The attention-grabbing query although is: did hive truly catch any errors, or did is simply act as an additional affirmation that all the things’s all proper? And the reply is, each. Hive caught three fork-unrelated bugs in Geth, however additionally closely aided Geth’s hard-fork improvement by constantly offering suggestions on how modifications affected community conduct.
There was some criticism of the go-ethereum group for taking their time on the hard-fork implementation. Hopefully individuals will now see what we had been as much as, whereas concurrently implementing the fork itself. All in all, I imagine hive turned out to play fairly an vital position within the cleanness of this transition.
What’s hive’s future?
The Ethereum GitHub group options [4 test tools already](https://github.com/ethereum?utf8=%E2percent9Cpercent93&question=check), with at the very least one EVM benchmark instrument cooking in some exterior repository. They don’t seem to be being utilised to their full extent. They’ve a ton of dependencies, generate a ton of junk and are very sophisticated to make use of.
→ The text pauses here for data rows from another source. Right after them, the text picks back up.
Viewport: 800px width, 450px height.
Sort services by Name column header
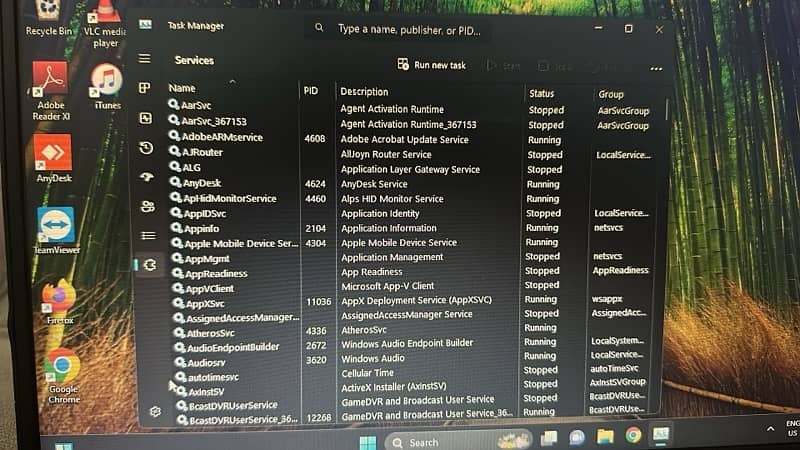tap(182, 88)
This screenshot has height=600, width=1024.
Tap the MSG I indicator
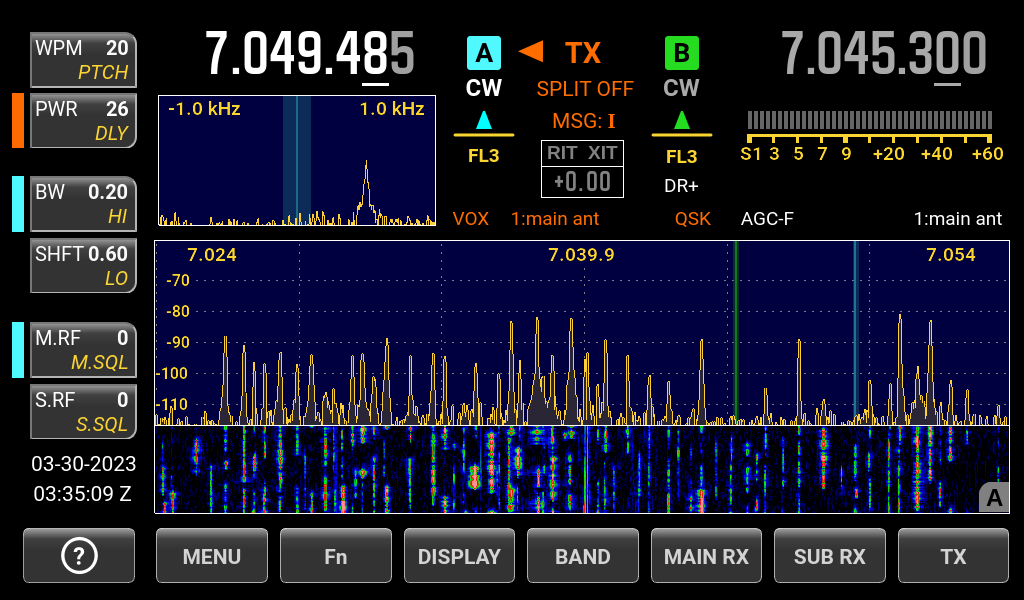pyautogui.click(x=583, y=121)
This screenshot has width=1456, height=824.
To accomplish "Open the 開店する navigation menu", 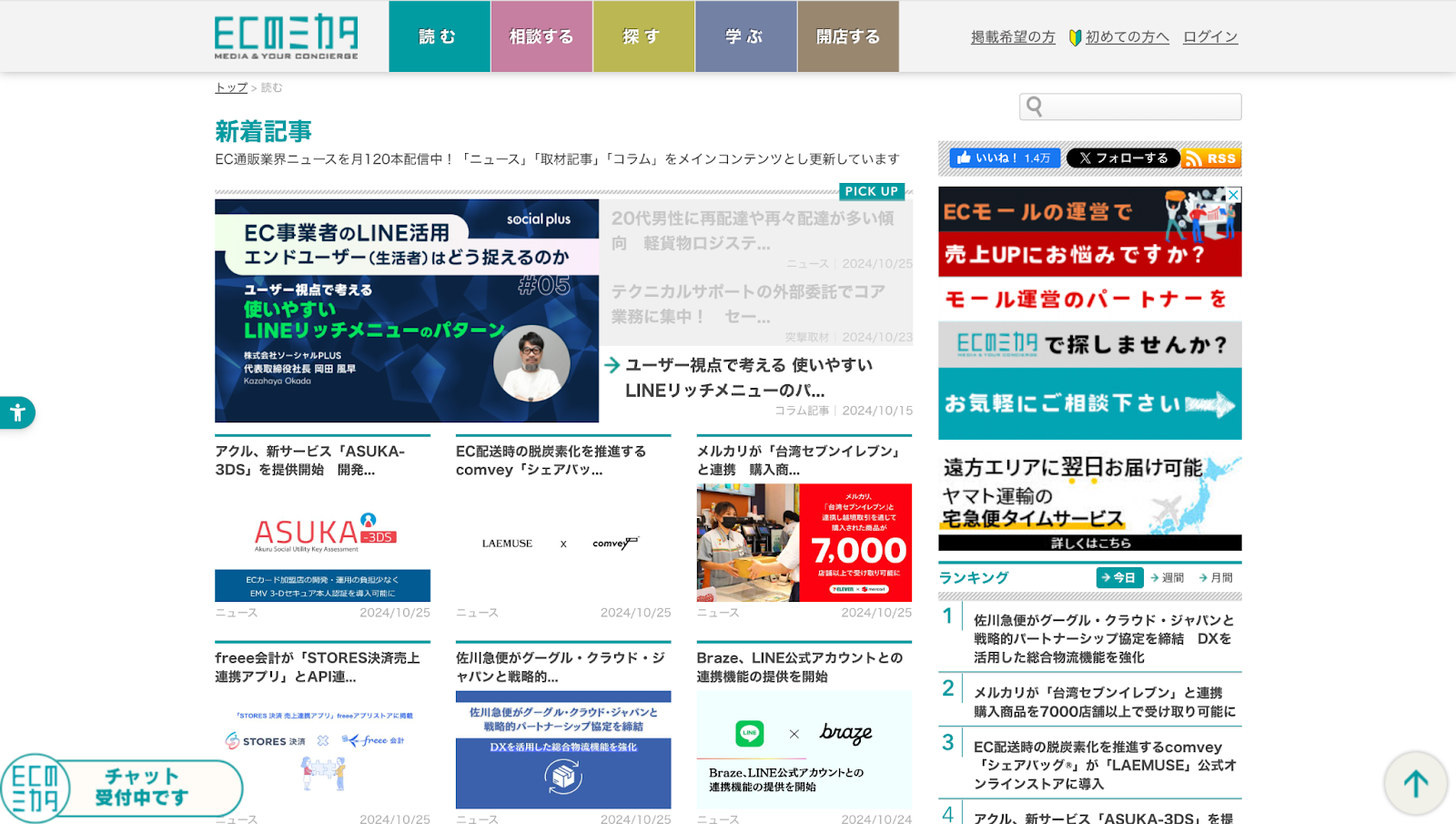I will click(x=847, y=36).
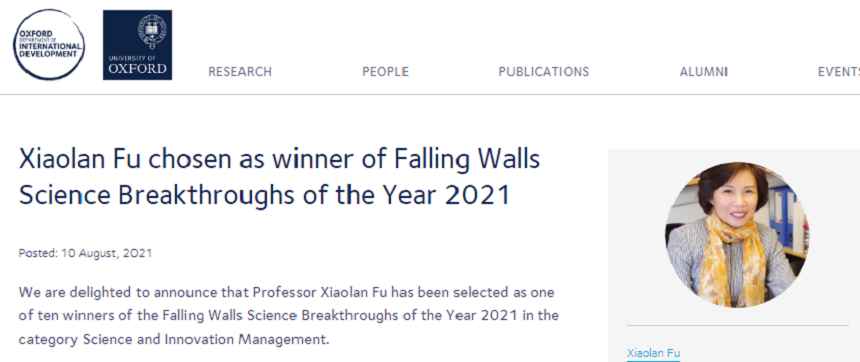Go to the PUBLICATIONS section
The height and width of the screenshot is (362, 860).
[544, 72]
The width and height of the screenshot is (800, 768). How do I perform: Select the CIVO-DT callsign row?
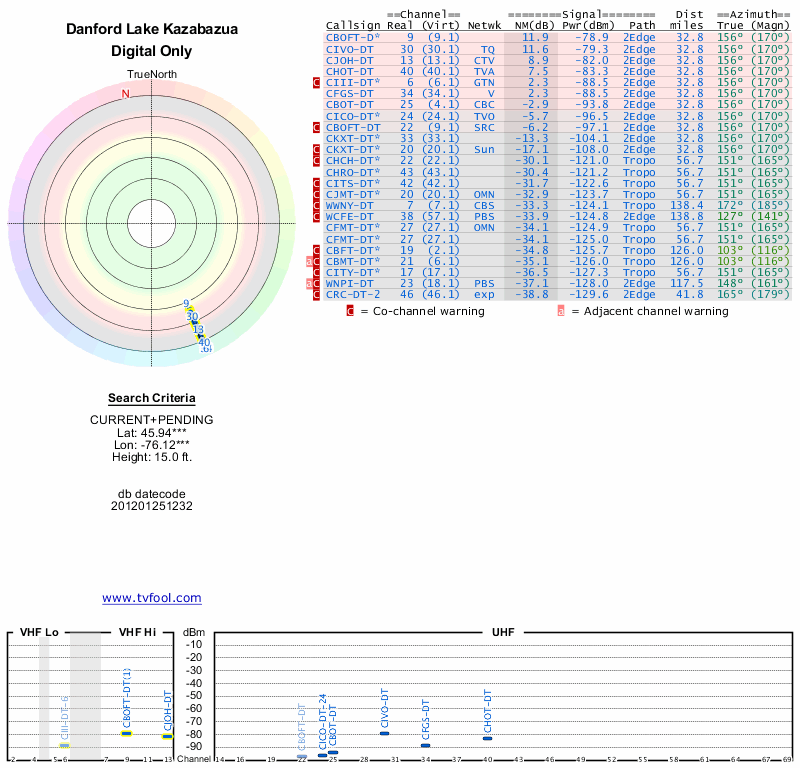[557, 49]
With hive, we’re aiming to mixture all the assorted scattered exams underneath one common shopper validator that has minimal dependencies, might be prolonged by anybody, and may run as a part of the every day CI workflow of shopper builders.
We welcome anybody to contribute to the mission, be that including new shoppers to validate, validators to check with, or simulators to seek out attention-grabbing networking points. Within the meantime, we’ll attempt to additional polish hive itself, including help for operating benchmarks in addition to mixed-client simulations.
With a bit or work, possibly we’ll even have help for operating hive within the cloud, permitting it to run community simulations at a way more attention-grabbing scale.